Here's the general idea:
1. For any point given by $(x, y)$, the arrow from the origin to that point can be written as $x$ in the $\hat{\imath}$ direction (like going right or left) and $y$ in the $\hat{\jmath}$ direction (like going up or down). So, we write it as $x\hat{\imath} + y\hat{\jmath}$.
2. The total length of this arrow is found using the Pythagorean theorem, which is like finding the hypotenuse of a right triangle: length = $\sqrt{x^2 + y^2}$.
3. To make it a unit vector (length 1), we just divide each part of the arrow's coordinates ($x$ and $y$) by its total length. So, the unit vector $\hat{r} = \frac{x\hat{\imath} + y\hat{\jmath}}{\sqrt{x^2 + y^2}}$.

Let's do it for each point!

**(a) For the point at $x=0, y=-1.35 \mathrm{~m}$**
1. Our arrow points from $(0,0)$ to $(0, -1.35)$. So, it's $0\hat{\imath} - 1.35\hat{\jmath}$.
2. The length of this arrow is $\sqrt{0^2 + (-1.35)^2} = \sqrt{0 + 1.35^2} = 1.35$.
3. To get the unit vector, we divide: $\frac{0\hat{\imath} - 1.35\hat{\jmath}}{1.35} = 0\hat{\imath} - 1\hat{\jmath} = -\hat{\jmath}$.
This makes sense because the point is straight down from the origin, so the unit vector just points straight down!

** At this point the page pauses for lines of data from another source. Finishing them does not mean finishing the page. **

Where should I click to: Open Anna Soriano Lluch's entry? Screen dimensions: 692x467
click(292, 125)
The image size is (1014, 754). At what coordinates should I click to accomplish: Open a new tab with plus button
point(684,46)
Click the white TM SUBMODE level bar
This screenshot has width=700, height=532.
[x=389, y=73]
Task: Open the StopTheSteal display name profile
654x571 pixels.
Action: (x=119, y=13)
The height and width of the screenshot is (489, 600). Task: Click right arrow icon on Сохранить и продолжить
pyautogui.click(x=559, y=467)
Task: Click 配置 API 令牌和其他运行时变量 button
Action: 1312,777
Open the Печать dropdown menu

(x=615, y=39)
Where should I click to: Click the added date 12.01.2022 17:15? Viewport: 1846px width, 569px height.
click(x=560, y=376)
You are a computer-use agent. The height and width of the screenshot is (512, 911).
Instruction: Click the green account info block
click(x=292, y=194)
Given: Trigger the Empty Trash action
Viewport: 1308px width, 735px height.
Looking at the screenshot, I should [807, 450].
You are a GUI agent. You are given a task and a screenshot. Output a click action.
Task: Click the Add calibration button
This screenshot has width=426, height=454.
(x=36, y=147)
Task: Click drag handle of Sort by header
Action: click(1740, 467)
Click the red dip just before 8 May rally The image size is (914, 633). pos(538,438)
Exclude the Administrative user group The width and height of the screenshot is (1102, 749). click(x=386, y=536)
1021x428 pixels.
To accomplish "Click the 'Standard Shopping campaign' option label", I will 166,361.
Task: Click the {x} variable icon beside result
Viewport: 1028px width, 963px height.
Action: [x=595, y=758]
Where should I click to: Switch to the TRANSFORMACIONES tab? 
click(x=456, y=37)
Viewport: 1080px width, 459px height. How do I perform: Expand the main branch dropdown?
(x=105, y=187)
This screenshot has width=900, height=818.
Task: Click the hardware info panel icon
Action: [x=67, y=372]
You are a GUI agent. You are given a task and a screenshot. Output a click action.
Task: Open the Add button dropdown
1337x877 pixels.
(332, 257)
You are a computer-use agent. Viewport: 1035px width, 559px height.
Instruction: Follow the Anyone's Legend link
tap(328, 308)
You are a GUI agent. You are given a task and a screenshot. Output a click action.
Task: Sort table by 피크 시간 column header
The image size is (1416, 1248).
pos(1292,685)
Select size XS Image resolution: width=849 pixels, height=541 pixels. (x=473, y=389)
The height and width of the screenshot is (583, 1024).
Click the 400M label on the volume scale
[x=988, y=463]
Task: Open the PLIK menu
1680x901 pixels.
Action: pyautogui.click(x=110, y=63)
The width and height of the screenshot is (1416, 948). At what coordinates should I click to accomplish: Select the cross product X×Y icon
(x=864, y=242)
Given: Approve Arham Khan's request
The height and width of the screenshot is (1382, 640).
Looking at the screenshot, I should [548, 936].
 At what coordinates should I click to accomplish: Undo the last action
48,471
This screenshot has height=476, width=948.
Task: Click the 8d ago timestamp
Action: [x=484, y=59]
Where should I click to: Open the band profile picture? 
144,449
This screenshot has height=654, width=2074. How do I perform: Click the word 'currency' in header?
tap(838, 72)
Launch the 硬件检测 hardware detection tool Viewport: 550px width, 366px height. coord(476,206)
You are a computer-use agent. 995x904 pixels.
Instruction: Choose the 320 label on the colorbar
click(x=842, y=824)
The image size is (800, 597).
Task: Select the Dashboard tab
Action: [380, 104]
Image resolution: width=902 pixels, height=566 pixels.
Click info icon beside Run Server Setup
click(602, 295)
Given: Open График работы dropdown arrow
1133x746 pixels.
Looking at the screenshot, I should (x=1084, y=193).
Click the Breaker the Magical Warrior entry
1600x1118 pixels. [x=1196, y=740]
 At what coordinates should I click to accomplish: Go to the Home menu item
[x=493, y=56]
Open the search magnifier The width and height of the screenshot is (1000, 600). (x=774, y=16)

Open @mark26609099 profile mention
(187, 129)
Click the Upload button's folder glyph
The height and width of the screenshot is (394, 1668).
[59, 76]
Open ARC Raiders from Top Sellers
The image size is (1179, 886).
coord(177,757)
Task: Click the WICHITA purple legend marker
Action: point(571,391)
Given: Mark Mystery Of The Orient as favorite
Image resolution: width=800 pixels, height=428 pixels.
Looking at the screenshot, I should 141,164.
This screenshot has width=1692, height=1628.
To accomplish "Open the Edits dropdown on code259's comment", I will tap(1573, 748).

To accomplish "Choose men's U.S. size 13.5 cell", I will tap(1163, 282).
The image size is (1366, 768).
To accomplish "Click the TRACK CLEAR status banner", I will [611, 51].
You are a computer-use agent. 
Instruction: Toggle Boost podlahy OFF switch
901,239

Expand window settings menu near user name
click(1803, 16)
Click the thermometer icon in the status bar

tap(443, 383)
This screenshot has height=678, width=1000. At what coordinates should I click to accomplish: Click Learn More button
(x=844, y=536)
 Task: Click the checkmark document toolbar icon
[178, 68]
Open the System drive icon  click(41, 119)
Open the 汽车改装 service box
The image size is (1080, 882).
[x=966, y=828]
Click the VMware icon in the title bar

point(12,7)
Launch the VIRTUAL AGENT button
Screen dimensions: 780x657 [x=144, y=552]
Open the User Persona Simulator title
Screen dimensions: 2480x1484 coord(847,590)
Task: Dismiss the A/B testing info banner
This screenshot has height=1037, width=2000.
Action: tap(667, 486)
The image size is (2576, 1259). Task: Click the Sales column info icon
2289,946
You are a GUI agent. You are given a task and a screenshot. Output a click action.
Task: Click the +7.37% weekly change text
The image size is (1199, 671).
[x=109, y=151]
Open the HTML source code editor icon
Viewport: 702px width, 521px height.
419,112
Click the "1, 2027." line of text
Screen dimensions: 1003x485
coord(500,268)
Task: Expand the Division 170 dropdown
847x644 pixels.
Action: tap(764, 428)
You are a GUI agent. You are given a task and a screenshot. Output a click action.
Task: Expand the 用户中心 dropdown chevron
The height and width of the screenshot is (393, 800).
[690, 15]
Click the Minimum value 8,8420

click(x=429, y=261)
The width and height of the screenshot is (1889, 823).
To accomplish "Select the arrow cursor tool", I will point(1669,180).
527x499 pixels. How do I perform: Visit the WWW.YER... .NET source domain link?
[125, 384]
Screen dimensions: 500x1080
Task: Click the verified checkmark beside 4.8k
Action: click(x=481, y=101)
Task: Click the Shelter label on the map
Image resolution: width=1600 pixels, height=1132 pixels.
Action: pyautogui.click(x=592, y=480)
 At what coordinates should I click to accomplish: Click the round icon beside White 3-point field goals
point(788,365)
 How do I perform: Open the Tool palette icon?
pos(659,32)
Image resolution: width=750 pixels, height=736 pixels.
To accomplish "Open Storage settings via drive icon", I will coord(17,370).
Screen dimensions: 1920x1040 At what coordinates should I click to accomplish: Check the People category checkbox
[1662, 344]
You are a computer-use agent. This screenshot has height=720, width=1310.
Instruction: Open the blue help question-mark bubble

**(b) For the point at $x=12.0 \mathrm{~cm}, y=12.0 \mathrm{~cm}$**
1. First, let's make sure our units are consistent. Let's change centimeters to meters: $x=0.12 \mathrm{~m}, y=0.12 \mathrm{~m}$.
2. Our arrow is $0.12\hat{\imath} + 0.12\hat{\jmath}$.
3. The length of this arrow is $\sqrt{(0.12)^2 + (0.12)^2} = \sqrt{0.0144 + 0.0144} = \sqrt{0.0288}$.
A quicker way to calculate this is $\sqrt{2 \times (0.12)^2} = 0.12\sqrt{2}$.
4. To get the unit vector, we divide: $\frac{0.12\hat{\imath} + 0.12\hat{\jmath}}{0.12\sqrt{2}} = \frac{1}{\sqrt{2}}\hat{\imath} + \frac{1}{\sqrt{2}}\hat{\jmath}$.
You can also multiply the top and bottom by $\sqrt{2}$ to get $\frac{\sqrt{2}}{2}\hat{\imath} + \frac{\sqrt{2}}{2}\hat{\jmath}$.

**(c) For the point at $x=-1.10 \mathrm{~m}, y=2.60 \mathrm{~m}$**
1. Our arrow is $-1.10\hat{\imath} + 2.60\hat{\jmath}$.
2. The length of this arrow is $\sqrt{(-1.10)^2 + (2.60)^2} = \sqrt{1.21 + 6.76} = \sqrt{7.97}$.
3. To get the unit vector, we divide: $\frac{-1.10\hat{\imath} + 2.60\hat{\jmath}}{\sqrt{7.97}}$.
We can also calculate the approximate decimal values if needed, but leaving it with the square root is perfectly fine!